A true No. 1 center would change the picture fast. Robert Thomas of the St.
Louis Blues and Dylan Larkin of the Detroit Red Wings are the kind of names that would immediately reshape the Sabres’ ceiling, while Elias Pettersson of the Vancouver Canucks is the bounce-back swing worth considering if the others aren’t available. But none of those options is walking through the door in free agency.
If Buffalo lands that kind of center, it’s going to take a trade.
That matters because Thompson is still one of the best goal scorers in the league. The 6-foot-6 forward has 198 goals over the last five years, which ranks eighth among all NHL players.
But his best fit is as an offense-first winger, and that’s the role Lindy Ruff has preferred for the 28-year-old Olympic gold medalist. Buffalo’s injuries to Josh Norris and Jiri Kulich forced Thompson to stay at center for most of 2025-26, and that’s where the fit gets messier.
His faceoff and defensive issues can become a problem when he’s asked to carry the position full time.
A trade for Thomas, Larkin or Pettersson would let the Sabres line up their forwards in a much cleaner way. There’s just no free-agent center out there who can fill that role for a true contender, so the upgrade has to come via the trade market.
Of course, nothing like that comes cheap. Buffalo would probably have to give up one of its current centers, most likely Norris for financial reasons, plus Radim Mrtka, another young piece such as Kulich or Noah Ostlund, and a future first-round pick.
If the Sabres did pull off a move like that, the ripple effect could be enormous. Using Thomas as the example, the lineup would suddenly look a lot more balanced. Add in a defense group built around Rasmus Dahlin, Owen Power and Mattias Samuelsson, and maybe even another swing for Winnipeg Jets goalie Connor Hellebuyck, and Buffalo starts to look like a team with a real championship base for 2026-27.
But the forward picture is still crowded, and that’s another problem Jarmo Kekalainen has to solve. Buffalo has 14 forwards already under contract for next season, and that number should rise to 15 once Peyton Krebs gets his deal done after receiving a qualifying offer Monday night.
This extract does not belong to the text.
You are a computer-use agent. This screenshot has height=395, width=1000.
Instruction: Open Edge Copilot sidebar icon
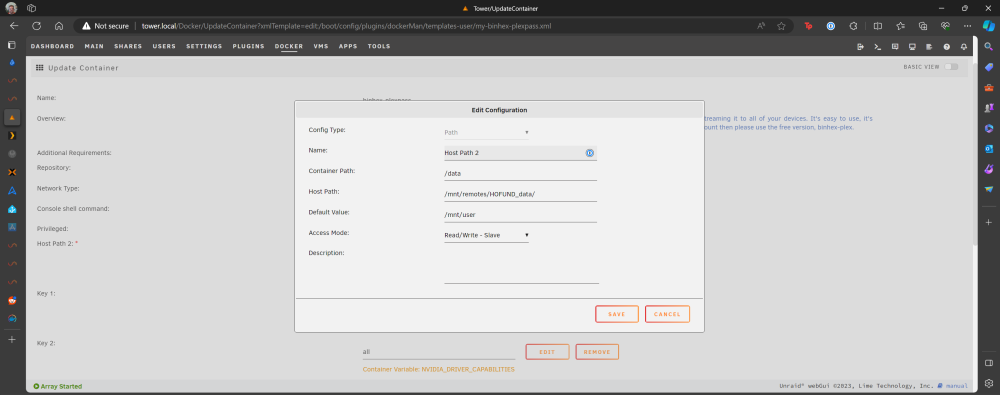(989, 26)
The Sabres’ front office has also made it clear it expects to carry three goalies again, which leaves the club looking at a baseline roster of 13 forwards, seven defensemen and three netminders. That creates an obvious numbers crunch: 15 forwards for 13 spots.
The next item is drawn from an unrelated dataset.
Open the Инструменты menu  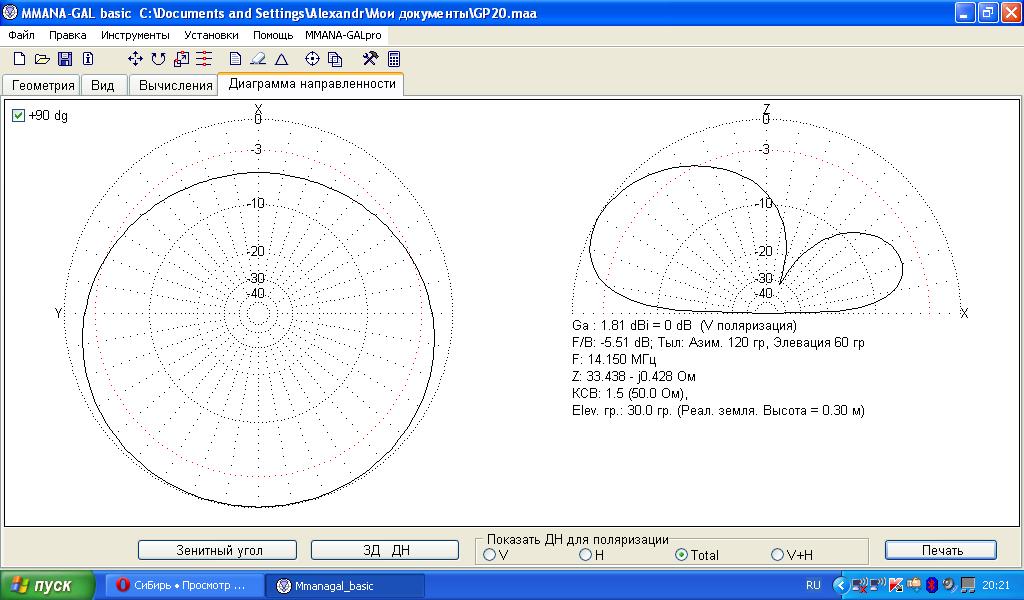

Justin Danforth and Tyson Kozak could be sent through waivers, but that still doesn’t clear everything up. Even then, Buffalo would still have too many middle-six forwards, and Danforth is projected to stay as the 13th forward. That leaves the real trimming to come from somewhere else.
If there isn’t a blockbuster center trade, someone from the group of Ostlund, Kulich or Jason Zucker would likely wind up stuck in a fourth-line role, and that’s not the right use of those players. It’s why more moves feel inevitable, even if they don’t end up being the headline-grabbing kind.
Buffalo needs to trade from depth to get a difference-maker. Ideally, that difference-maker is a No. 1 center.
More realistically, it might be a top-six winger or Hellebuyck. And if the market doesn’t break the right way, Zucker could be the next player out, simply to unclog the wing depth and clear space for what comes next.
Kekalainen has already made major waves this offseason, including trades of Alex Tuch and Bowen Byram after it became clear neither player was going to sign a long-term extension in Buffalo. Even after that work, the Sabres still have more business to handle if they want to move from intriguing to true contender.